Pour les accords ou documents unilatéraux validés ou homologués avant le 16 décembre 2020, 2 cas de figure se présentent :
- si l’activité principale de l’employeur implique l’accueil du public et que celle-ci est interrompue sur décision administrative dans le cadre de la lutte contre la propagation de l’épidémie, la conclusion d’un avenant à l’accord ou la modification du document unilatéral n’est pas nécessaire. La mesure s’applique de facto ;
- dans les autres cas de figure, un avenant à l’accord de branche, d’entreprise ou d’établissement doit être conclu, et, le cas échéant, le document unilatéral doit être modifié. L’avenant à l’accord ou le document modifié doit être soumis à validation ou homologation.
- L’individualisation de recours à l’APLD. Le Ministère du travail rappelle que la loi du 17 juin 2020 a exclu la possibilité de recourir de manière individualisée à l’APLD. En revanche, il est possible de prévoir, comme pour le dispositif d’activité partielle, que les salariés sont placés en APLD individuellement et alternativement, selon un système de roulement, au sein d’une même unité de travail (unité de production, atelier, services, etc.). La notion d’unité de travail peut être « finement subdivisée », à condition de rester « objectivement identifiable » dans l’organisation interne.

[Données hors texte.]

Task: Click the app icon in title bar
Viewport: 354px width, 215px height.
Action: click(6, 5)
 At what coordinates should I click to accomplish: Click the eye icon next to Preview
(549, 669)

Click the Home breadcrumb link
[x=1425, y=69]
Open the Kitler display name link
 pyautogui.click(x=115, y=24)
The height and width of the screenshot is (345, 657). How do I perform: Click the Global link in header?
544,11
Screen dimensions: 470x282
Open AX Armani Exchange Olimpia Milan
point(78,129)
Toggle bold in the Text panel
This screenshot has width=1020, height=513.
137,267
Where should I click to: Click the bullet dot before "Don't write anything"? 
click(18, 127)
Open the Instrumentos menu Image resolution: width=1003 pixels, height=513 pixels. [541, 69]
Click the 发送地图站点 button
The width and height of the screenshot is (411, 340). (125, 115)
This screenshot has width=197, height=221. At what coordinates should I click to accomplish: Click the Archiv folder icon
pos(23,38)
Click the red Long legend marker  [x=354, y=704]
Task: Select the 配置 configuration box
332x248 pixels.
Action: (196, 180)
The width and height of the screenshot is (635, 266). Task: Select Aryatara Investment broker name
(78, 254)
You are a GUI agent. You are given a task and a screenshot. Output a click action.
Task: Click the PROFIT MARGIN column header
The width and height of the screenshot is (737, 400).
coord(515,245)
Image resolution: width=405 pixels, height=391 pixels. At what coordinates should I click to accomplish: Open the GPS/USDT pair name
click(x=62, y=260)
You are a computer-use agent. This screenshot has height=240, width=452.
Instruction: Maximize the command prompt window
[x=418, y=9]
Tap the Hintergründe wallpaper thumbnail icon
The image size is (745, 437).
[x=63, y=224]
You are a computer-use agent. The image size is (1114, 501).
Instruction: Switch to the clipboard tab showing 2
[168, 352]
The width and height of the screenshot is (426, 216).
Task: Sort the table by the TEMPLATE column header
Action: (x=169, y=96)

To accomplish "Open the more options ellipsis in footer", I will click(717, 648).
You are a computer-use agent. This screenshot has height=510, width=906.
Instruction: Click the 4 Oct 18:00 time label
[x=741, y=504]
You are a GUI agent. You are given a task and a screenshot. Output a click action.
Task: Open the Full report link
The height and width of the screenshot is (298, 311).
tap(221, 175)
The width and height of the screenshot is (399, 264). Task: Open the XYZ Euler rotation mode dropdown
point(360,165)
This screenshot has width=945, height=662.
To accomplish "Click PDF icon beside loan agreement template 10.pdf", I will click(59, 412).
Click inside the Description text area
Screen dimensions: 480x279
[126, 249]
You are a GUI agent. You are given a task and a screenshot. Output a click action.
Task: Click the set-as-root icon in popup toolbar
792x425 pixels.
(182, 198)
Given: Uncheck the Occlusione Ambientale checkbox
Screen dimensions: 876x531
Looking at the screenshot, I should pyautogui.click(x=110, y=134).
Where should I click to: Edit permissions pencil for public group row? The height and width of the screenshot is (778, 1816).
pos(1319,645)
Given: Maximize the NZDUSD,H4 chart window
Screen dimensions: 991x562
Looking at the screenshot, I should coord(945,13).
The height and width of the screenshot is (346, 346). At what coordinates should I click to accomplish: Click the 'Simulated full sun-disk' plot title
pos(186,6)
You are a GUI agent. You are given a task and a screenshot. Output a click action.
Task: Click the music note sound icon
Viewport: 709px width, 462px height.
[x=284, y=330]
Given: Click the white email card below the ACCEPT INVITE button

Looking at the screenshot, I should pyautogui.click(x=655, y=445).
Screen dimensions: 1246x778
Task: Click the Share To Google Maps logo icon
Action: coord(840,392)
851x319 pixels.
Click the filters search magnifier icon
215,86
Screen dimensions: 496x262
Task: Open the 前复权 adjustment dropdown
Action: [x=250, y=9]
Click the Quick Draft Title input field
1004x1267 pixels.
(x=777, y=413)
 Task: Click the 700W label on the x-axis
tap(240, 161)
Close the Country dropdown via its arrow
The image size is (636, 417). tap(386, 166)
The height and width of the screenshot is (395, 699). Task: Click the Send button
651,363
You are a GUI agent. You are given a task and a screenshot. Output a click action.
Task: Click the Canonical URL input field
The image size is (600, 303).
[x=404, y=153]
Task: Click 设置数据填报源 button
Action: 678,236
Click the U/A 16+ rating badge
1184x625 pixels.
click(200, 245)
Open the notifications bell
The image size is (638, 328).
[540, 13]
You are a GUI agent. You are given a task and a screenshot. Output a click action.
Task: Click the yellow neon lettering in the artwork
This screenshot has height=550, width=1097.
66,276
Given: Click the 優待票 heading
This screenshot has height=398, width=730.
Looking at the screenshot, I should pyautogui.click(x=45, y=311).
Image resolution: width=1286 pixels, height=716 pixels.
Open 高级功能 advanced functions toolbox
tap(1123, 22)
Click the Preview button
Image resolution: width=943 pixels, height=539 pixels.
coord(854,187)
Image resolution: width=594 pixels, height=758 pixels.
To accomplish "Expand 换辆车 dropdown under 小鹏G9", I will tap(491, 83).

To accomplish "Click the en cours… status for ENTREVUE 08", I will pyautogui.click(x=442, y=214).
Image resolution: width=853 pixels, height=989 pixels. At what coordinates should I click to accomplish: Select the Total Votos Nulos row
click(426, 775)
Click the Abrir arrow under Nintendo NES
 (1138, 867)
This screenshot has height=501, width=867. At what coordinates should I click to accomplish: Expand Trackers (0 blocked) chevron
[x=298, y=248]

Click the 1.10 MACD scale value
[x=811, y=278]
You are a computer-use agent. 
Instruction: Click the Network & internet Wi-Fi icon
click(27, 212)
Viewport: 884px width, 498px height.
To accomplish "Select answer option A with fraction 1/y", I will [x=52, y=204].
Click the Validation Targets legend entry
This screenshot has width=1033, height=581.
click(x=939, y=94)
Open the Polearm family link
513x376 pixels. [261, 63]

Le décret du 3 juin 2021 a étendu jusqu’au mois d’avril 2021 l’application des dispositifs d’exonération et d’aide au paiement des cotisations et contributions sociales, prévus par la loi de financement de la sécurité sociale pour 2021, pour les employeurs relevant des secteurs dont l’activité est particulièrement affectée par la crise.
Il prolonge le décret du 12 avril dernier qui avait déjà prolongé les dispositifs jusqu’au 28 février 2021.